WRITTEN EXERCISE → Extract every line of the entries below that contains the word "Client".

ENTRIES SUPPLIED →
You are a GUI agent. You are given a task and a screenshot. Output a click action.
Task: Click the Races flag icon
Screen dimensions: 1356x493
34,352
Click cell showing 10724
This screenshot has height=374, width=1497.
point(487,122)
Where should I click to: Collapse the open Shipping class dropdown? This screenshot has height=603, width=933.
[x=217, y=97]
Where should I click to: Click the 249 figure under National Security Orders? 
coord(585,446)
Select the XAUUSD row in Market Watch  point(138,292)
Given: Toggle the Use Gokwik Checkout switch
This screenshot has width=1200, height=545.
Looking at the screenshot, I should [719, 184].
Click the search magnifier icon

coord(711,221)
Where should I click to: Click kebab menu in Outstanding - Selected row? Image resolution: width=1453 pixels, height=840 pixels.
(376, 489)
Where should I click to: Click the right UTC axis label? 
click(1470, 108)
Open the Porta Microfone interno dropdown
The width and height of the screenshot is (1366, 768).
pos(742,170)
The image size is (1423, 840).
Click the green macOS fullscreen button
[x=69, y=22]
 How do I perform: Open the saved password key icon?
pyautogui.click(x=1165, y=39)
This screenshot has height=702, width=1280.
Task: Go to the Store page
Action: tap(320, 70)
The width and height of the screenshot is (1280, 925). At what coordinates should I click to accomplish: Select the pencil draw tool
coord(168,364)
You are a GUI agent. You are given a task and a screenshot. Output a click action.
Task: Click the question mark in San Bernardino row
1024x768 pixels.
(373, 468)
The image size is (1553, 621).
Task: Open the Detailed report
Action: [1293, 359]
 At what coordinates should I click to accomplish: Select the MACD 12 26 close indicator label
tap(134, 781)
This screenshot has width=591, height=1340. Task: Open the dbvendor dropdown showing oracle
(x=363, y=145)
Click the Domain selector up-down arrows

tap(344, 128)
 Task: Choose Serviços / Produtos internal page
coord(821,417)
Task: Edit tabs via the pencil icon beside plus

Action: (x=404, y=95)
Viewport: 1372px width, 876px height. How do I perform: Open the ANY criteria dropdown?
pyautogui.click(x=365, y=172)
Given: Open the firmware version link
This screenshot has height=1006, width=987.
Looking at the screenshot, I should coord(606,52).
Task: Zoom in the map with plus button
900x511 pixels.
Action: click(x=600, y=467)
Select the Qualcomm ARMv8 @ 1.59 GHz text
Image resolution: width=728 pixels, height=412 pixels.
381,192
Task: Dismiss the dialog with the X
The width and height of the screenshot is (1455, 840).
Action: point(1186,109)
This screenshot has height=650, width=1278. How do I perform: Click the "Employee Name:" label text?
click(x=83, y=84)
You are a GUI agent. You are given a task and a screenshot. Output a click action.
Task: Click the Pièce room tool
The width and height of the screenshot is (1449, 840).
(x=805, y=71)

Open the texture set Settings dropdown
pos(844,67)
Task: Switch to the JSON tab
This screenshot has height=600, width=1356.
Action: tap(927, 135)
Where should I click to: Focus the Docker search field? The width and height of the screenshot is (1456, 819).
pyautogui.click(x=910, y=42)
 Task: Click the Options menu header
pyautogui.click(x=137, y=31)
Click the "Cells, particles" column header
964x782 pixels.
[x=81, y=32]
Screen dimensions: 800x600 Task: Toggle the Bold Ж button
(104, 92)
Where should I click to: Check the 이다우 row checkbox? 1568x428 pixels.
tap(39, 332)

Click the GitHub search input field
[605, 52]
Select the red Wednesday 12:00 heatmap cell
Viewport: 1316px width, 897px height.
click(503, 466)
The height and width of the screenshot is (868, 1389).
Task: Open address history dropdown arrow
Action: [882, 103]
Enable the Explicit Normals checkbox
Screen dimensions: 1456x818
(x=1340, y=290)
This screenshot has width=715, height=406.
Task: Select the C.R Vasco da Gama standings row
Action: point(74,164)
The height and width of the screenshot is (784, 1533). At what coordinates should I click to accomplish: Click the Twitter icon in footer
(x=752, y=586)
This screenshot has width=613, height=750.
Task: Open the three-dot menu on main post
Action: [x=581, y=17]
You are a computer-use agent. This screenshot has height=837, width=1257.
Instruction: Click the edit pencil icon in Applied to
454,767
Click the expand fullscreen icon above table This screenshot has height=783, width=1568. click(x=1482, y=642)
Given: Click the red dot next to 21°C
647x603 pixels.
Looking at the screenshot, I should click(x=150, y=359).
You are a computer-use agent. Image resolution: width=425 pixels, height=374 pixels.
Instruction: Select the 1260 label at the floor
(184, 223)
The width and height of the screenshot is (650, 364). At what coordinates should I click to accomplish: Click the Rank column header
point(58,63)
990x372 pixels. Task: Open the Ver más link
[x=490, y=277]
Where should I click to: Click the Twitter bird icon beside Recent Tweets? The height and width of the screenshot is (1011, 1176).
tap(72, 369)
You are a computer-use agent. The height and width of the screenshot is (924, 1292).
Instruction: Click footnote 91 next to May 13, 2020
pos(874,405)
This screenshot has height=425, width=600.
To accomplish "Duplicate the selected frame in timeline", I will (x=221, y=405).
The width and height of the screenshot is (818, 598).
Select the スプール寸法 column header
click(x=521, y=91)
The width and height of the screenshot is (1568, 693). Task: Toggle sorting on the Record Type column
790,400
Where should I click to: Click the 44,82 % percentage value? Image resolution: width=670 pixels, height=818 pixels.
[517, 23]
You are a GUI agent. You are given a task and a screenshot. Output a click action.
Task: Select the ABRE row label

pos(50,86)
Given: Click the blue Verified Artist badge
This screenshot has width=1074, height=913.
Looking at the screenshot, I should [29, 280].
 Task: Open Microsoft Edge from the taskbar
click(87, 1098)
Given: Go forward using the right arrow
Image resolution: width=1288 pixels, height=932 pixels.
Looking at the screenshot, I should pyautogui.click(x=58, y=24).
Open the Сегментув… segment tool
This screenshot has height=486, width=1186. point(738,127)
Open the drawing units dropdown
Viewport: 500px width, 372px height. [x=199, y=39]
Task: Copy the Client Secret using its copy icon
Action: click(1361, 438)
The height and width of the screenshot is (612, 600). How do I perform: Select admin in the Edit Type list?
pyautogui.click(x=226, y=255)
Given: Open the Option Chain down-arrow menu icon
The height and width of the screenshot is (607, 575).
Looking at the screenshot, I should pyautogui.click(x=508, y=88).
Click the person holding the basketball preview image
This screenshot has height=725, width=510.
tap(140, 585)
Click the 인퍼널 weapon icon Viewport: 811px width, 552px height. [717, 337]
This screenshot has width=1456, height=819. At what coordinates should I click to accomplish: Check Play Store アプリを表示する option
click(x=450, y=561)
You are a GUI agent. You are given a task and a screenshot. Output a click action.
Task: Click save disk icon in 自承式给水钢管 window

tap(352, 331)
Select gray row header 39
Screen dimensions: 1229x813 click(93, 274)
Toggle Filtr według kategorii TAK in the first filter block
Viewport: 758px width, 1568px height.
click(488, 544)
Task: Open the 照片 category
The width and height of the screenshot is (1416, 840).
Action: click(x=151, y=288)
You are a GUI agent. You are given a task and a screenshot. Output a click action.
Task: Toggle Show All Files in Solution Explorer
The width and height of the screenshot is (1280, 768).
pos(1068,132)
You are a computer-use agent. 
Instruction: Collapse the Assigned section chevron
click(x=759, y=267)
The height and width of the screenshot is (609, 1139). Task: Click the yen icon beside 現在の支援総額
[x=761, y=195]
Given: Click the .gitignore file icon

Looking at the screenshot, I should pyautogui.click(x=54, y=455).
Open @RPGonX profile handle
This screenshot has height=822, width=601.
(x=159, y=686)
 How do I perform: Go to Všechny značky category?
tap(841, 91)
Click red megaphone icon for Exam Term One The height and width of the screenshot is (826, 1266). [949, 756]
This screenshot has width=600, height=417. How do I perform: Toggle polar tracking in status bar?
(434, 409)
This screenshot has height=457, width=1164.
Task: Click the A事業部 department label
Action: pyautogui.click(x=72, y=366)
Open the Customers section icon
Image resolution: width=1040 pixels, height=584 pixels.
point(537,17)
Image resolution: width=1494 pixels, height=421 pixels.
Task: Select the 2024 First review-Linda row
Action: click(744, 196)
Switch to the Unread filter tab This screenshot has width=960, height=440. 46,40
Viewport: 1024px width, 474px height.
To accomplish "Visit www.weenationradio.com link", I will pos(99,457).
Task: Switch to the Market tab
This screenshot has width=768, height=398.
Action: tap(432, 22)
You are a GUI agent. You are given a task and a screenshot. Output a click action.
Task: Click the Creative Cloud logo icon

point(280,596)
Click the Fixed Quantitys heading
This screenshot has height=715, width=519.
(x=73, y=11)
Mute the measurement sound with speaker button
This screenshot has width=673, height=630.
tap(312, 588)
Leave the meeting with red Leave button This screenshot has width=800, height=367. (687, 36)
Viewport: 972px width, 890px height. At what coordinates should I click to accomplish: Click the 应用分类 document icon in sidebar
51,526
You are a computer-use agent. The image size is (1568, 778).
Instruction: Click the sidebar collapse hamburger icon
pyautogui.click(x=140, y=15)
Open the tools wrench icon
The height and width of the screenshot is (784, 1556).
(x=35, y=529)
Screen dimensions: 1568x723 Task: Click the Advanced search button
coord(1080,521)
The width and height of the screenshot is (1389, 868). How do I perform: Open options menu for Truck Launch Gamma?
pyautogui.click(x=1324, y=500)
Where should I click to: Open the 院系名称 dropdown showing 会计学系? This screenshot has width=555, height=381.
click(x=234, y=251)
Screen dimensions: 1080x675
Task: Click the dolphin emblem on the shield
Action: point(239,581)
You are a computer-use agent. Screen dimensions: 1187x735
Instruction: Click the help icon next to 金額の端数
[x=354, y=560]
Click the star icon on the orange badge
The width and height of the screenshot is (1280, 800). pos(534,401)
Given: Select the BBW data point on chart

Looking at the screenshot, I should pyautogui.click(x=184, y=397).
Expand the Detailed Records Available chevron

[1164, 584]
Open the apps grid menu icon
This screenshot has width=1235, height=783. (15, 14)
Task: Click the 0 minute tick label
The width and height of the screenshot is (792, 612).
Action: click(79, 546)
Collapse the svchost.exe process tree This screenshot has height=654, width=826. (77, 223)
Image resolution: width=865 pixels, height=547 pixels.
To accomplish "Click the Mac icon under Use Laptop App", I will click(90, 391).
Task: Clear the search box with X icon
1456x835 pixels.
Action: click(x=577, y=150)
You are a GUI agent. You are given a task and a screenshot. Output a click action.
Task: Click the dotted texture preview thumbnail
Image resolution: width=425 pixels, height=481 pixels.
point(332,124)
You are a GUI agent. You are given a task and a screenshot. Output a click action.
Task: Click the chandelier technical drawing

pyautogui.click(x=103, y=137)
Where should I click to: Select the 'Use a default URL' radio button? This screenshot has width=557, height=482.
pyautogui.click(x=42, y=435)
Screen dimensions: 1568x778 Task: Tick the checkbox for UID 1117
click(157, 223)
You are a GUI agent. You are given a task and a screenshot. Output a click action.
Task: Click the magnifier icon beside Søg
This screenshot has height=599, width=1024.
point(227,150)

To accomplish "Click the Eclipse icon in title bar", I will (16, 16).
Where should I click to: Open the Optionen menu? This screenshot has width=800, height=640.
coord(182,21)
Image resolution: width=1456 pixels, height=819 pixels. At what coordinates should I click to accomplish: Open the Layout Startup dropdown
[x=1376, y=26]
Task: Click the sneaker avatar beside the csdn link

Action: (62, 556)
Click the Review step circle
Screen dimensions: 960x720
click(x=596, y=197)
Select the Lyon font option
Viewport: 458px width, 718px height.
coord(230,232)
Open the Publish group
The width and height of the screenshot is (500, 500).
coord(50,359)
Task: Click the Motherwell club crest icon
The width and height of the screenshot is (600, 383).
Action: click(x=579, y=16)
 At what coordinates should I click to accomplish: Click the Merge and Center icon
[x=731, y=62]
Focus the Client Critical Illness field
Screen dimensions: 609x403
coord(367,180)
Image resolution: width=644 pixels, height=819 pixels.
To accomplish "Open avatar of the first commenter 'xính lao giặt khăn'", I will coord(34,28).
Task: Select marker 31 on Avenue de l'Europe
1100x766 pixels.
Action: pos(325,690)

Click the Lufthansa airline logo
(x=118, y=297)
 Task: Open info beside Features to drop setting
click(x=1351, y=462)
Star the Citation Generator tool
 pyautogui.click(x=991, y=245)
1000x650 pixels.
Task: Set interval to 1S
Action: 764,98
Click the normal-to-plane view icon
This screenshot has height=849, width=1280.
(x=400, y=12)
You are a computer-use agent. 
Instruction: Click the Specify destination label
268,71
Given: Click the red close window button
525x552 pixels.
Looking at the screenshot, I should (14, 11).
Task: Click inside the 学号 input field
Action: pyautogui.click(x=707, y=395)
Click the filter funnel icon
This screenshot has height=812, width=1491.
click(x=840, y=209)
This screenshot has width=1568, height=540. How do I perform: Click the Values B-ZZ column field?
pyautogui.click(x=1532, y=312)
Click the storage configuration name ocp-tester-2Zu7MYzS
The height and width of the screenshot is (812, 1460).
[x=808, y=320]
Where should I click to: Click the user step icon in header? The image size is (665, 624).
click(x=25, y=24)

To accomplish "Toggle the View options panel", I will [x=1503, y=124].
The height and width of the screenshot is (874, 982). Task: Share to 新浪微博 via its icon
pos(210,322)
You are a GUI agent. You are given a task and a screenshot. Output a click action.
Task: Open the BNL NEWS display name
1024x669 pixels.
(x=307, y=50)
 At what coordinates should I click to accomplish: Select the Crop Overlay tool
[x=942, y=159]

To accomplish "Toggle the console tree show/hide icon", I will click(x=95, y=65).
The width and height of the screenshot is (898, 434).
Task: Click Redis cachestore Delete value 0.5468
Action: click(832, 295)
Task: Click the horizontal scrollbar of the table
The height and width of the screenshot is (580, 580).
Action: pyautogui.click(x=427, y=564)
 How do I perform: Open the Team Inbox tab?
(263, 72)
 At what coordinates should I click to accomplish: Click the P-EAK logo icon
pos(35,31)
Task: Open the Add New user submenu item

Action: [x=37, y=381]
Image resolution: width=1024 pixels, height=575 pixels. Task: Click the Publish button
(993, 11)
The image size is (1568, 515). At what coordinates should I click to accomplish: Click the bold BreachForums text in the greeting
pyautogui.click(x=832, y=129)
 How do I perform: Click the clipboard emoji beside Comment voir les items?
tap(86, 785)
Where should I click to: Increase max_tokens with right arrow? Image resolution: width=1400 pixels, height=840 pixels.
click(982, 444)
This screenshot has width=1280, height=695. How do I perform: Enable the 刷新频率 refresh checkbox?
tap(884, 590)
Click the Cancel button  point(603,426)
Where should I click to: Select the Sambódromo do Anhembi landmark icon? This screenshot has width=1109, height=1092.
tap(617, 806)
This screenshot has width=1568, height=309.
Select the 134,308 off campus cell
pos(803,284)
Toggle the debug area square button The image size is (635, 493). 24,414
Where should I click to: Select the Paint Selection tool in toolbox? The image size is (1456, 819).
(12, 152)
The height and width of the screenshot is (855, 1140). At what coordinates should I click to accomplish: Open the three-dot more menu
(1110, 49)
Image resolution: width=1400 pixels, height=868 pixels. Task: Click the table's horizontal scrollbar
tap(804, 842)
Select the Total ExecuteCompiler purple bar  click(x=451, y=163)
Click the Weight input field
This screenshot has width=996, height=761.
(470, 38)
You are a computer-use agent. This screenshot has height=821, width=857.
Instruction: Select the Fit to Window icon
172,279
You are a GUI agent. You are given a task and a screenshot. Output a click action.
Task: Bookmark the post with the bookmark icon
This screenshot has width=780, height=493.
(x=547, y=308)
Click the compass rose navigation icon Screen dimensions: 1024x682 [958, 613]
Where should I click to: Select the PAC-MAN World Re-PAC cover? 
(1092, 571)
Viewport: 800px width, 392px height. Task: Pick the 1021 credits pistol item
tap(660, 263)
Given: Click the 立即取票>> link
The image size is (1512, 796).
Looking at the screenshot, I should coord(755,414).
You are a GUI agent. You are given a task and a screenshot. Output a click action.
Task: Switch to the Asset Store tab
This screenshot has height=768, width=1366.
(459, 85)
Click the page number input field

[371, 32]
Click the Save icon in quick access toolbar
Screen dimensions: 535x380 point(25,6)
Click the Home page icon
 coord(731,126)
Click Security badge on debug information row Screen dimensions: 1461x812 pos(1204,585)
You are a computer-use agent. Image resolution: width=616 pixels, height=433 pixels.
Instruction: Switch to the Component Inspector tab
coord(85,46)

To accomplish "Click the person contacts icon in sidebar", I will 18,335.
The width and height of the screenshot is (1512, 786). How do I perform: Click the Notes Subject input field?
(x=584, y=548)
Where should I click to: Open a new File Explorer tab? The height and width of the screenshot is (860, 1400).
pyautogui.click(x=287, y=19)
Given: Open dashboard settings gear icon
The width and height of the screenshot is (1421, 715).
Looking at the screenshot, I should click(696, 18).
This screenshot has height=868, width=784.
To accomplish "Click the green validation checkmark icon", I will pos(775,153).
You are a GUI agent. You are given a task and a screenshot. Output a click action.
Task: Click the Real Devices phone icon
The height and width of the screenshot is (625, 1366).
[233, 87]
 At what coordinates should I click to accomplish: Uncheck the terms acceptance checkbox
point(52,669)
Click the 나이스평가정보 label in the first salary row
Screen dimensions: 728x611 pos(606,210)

ANSWER TO THE PROBLEM →
Task: Copy the Client Secret using its copy icon
Focus the Client Critical Illness field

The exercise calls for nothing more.